Twin-mix anesthesia as pterygomandibular nerve block for surgical removal of impacted mandibular third molars
Various studies have endorsed the use of corticosteroids for minimizing the postoperative sequelae including trismus and swelling following surgical extraction of mandibular third molars. The exact dosage, mode of administration, and time of administration of corticosteroids varies in the literature. In this review, we propose and discuss a novel method of administration of corticosteroids for surgical removal of impacted mandibular third molars. The time and dose required to achieve a reliable clinical effect are also discussed. This article highlights and reviews the novel technique of administration of corticosteroid via intraspace injection, the composition of the drug used for this technique, the physical and chemical evaluation of the twin-mix solution, and comparative clinical trials with a control drug.
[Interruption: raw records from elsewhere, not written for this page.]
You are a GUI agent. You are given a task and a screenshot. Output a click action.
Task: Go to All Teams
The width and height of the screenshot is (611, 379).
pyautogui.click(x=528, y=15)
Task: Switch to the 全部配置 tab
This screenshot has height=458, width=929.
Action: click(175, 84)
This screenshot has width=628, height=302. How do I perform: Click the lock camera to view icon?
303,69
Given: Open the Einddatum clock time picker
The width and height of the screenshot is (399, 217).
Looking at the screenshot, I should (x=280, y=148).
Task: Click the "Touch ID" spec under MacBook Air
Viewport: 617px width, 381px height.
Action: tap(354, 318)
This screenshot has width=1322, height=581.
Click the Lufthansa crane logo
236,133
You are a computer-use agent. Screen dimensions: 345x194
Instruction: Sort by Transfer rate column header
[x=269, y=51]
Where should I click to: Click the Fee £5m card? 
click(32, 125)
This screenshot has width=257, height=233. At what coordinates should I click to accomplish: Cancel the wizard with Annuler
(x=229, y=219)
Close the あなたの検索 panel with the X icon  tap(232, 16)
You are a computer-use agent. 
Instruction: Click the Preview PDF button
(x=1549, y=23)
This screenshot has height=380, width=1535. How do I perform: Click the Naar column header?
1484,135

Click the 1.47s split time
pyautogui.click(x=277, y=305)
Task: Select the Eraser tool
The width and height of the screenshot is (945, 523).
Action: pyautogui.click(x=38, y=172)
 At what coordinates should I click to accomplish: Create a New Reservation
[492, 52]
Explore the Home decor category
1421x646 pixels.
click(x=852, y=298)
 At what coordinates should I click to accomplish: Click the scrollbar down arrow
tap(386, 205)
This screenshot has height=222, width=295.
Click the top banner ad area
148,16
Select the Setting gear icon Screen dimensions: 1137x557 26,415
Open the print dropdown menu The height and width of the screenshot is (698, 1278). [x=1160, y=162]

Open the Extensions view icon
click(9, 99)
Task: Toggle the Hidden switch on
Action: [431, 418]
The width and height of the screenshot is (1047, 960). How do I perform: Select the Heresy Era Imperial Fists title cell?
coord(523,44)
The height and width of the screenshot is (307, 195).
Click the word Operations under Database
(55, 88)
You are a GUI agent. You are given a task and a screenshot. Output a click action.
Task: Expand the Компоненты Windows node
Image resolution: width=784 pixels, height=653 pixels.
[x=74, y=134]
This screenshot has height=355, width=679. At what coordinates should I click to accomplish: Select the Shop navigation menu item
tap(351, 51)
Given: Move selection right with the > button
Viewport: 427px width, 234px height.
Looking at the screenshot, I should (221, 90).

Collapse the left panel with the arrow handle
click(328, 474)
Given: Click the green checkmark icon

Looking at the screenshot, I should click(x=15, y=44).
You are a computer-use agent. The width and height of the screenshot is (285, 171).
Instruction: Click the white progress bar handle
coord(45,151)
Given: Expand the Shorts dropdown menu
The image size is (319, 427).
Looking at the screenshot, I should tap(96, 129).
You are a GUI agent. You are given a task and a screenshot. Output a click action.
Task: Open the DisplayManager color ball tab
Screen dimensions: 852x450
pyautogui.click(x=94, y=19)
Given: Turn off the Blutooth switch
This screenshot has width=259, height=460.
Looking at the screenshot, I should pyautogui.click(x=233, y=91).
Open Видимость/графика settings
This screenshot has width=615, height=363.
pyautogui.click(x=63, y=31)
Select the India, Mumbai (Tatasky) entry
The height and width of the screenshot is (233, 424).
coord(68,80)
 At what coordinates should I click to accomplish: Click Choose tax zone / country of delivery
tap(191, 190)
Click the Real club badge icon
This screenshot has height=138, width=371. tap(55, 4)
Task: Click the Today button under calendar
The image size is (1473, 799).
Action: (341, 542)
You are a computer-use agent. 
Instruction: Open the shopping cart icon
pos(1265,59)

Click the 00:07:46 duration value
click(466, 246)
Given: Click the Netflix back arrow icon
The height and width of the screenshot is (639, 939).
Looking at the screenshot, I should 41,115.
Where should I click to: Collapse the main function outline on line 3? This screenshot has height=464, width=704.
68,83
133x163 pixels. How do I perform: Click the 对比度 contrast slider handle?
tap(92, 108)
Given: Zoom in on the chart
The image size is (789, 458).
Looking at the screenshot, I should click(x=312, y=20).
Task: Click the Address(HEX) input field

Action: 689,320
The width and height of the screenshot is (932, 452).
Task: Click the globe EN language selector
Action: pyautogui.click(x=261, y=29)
The benefits of administering corticosteroids for improving the postoperative quality of life of patients following surgical extraction of third molars are well documented. Even with ample clinical trials and literature on the subject, clinicians remain ambiguous about the preferred route of administration of steroids. Similarly, information on administering corticosteroids before or after the surgery is vague. This ambiguity stems from the lack of clear guidelines on the use of corticosteroids in surgical extractions of third molar or minor oral surgery concerning the exact dosage to be used, the mode of administration, and the time of administration. The decision is more often based on the operating surgeon’s personal preferences than on sound evidence from the clinical literature. In this article, we propose a novel method of administering steroids for mandibular third molar surgeries with emphasis on standardizing the use of dexamethasone in terms of dosage, mode of administration, and timing of administration.